Tomasz Kamusella notes that "Polish is the oldest, non-ecclesiastical, written Slavic language with a continuous tradition of literacy and official use, which has lasted unbroken from the 16th century to this day." Polish evolved into the main sociolect of the nobles in Poland–Lithuania in the 15th century. The history of Polish as a language of state governance begins in the 16th century in the Kingdom of Poland. Over the later centuries, Polish served as the official language in the Grand Duchy of Lithuania, Congress Poland, the Kingdom of Galicia and Lodomeria, and as the administrative language in the Russian Empire's Western Krai.

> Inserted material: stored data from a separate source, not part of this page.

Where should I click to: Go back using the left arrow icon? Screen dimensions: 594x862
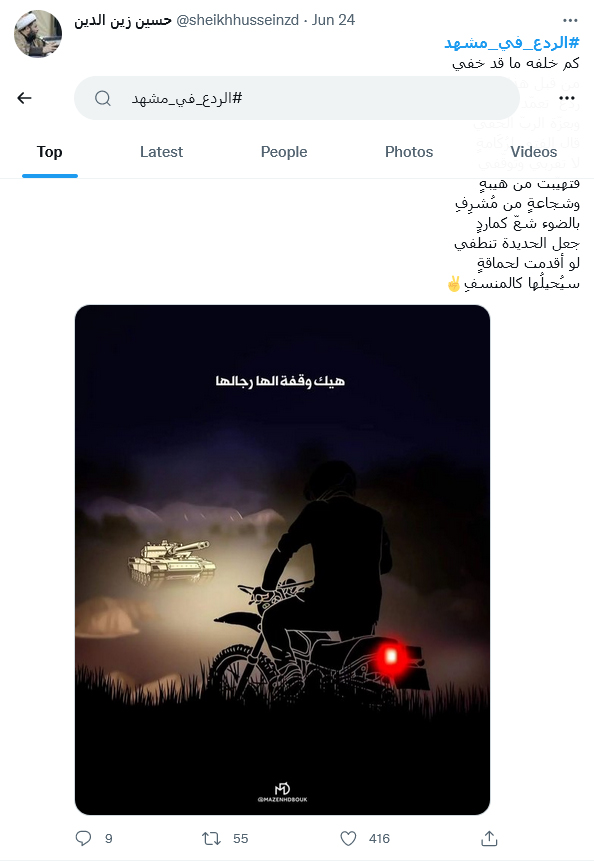24,98
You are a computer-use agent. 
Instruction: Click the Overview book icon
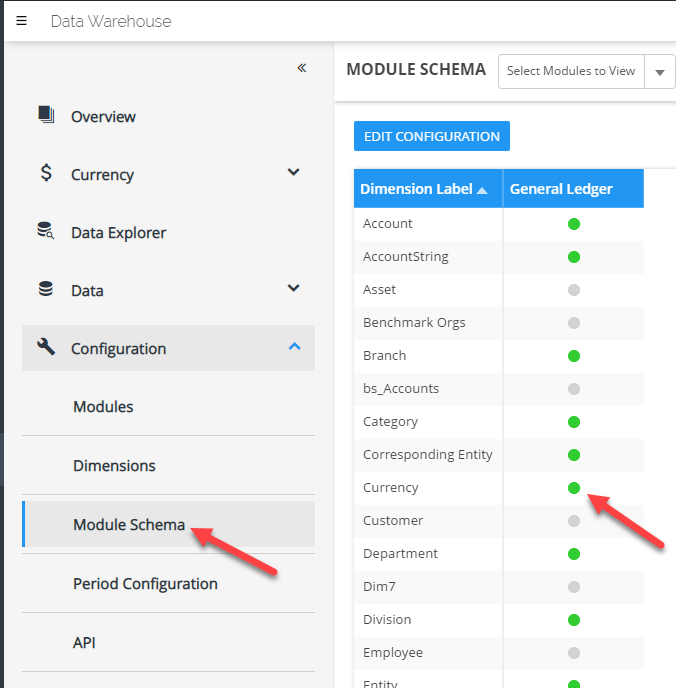46,115

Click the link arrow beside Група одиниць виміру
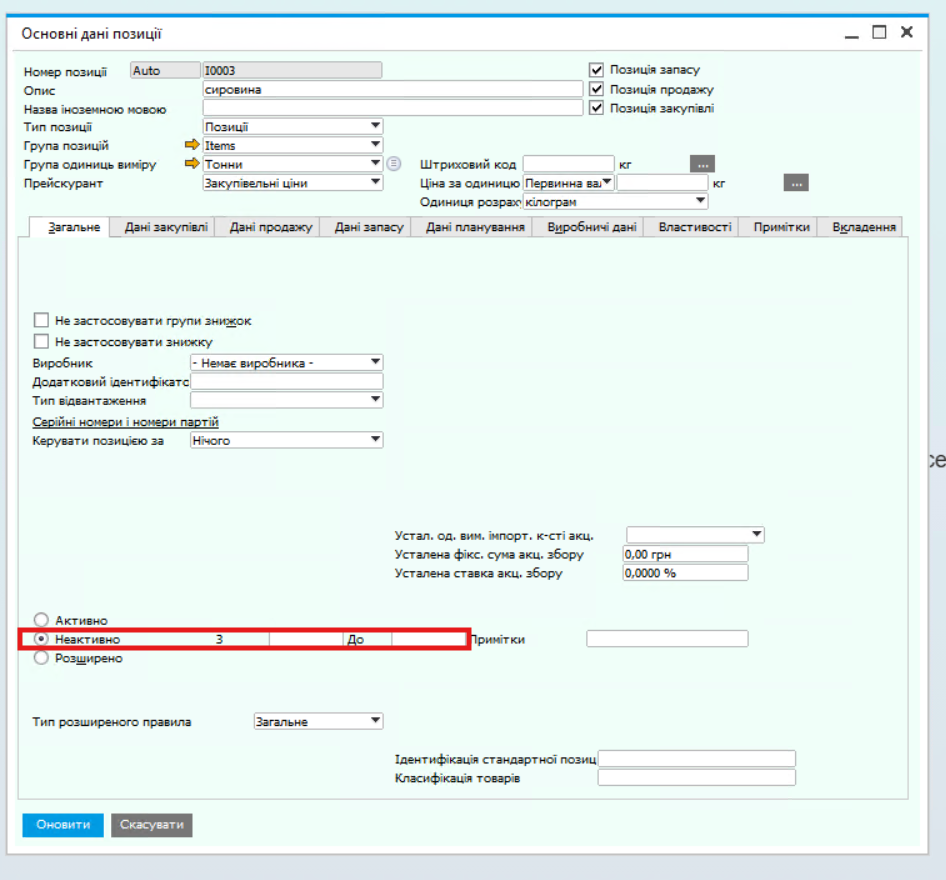pyautogui.click(x=193, y=164)
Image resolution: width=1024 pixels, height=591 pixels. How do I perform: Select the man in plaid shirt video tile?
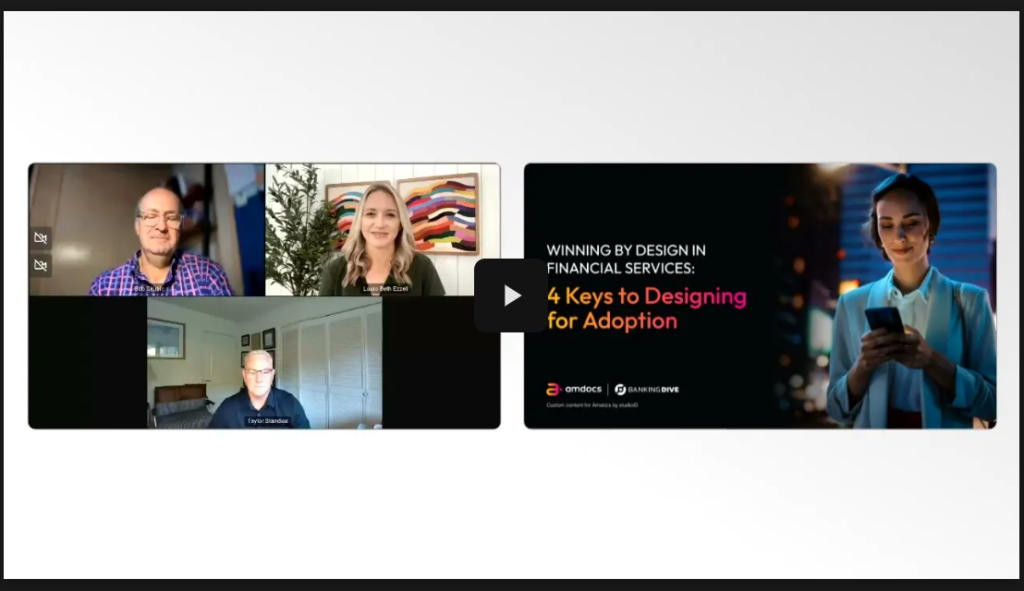pyautogui.click(x=147, y=230)
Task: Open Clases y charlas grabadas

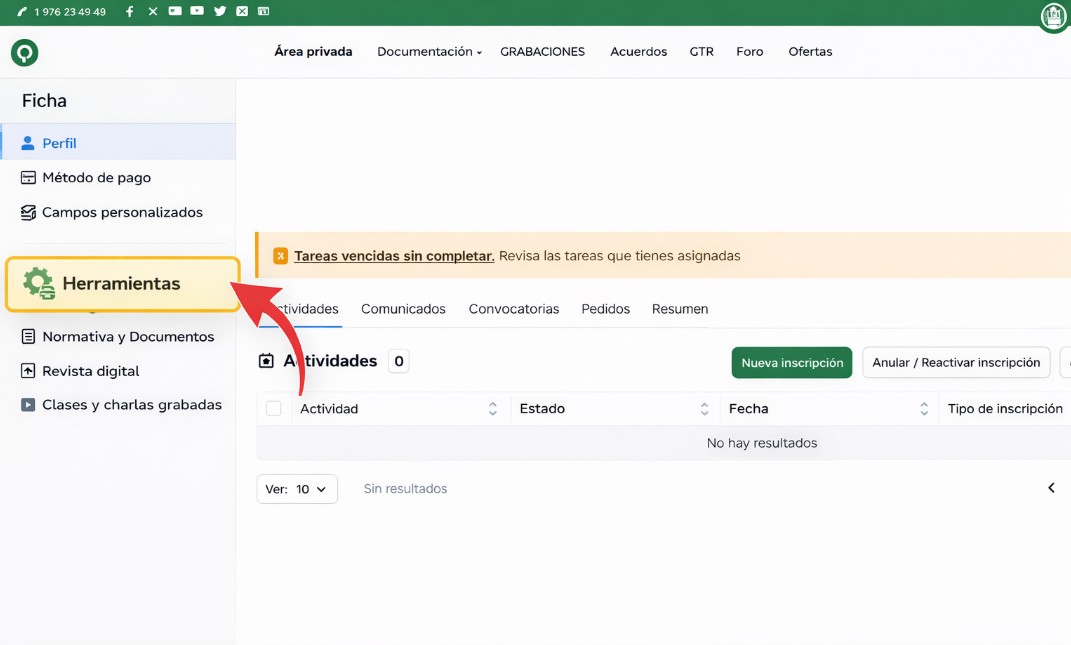Action: (x=131, y=405)
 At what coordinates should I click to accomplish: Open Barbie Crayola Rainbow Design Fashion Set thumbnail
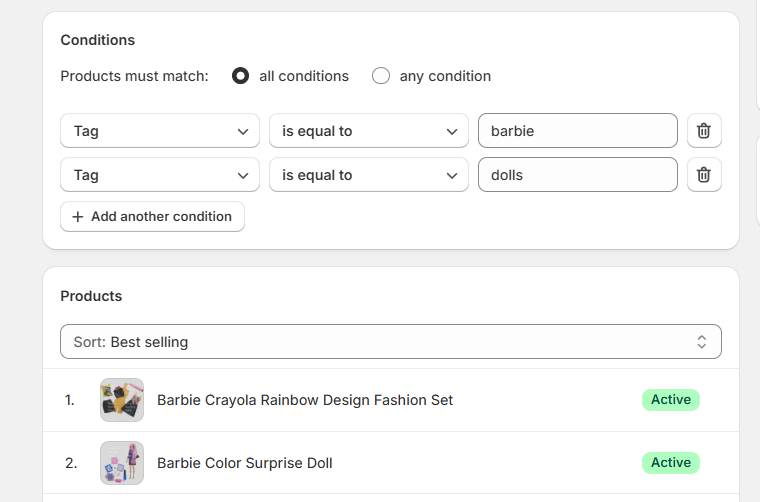[x=122, y=400]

The growth of the Polish–Lithuanian Commonwealth's influence gave Polish the status of lingua franca in Central and Eastern Europe.
The process of standardization began in the 14th century and solidified in the 16th century during the Middle Polish era. Standard Polish was based on various dialectal features, with the Greater Poland dialect group serving as the base. After World War II, Standard Polish became the most widely spoken variant of Polish across the country, and most dialects stopped being the form of Polish spoken in villages.
Poland is one of the most linguistically homogeneous European countries; nearly 97% of Poland's citizens declare Polish as their first language. Elsewhere, Poles constitute large minorities in areas which were once administered or occupied by Poland, notably in neighboring Lithuania, Belarus, and Ukraine. Polish is the most widely-used minority language in Lithuania's Vilnius County, by 26% of the population, according to the 2001 census results, as Vilnius was part of Poland from 1922 until 1939. Polish is found elsewhere in southeastern Lithuania. In Ukraine, it is most common in the western parts of Lviv and Volyn Oblasts, while in West Belarus it is used by the significant Polish minority, especially in the Brest and Grodno regions and in areas along the Lithuanian border. There are significant numbers of Polish speakers among Polish emigrants and their descendants in many other countries.
In the United States, Polish Americans number more than 11 million but most of them cannot speak Polish fluently. According to the 2000 United States Census, 667,414 Americans of age five years and over reported Polish as the language spoken at home, which is about 1.4% of people who speak languages other than English, 0.25% of the US population, and 6% of the Polish-American population. The largest concentrations of Polish speakers reported in the census (over 50%) were found in three states: Illinois (185,749), New York (111,740), and New Jersey (74,663). Enough people in these areas speak Polish that PNC Financial Services (which has a large number of branches in all of these areas) offers services available in Polish at all of their cash machines in addition to English and Spanish.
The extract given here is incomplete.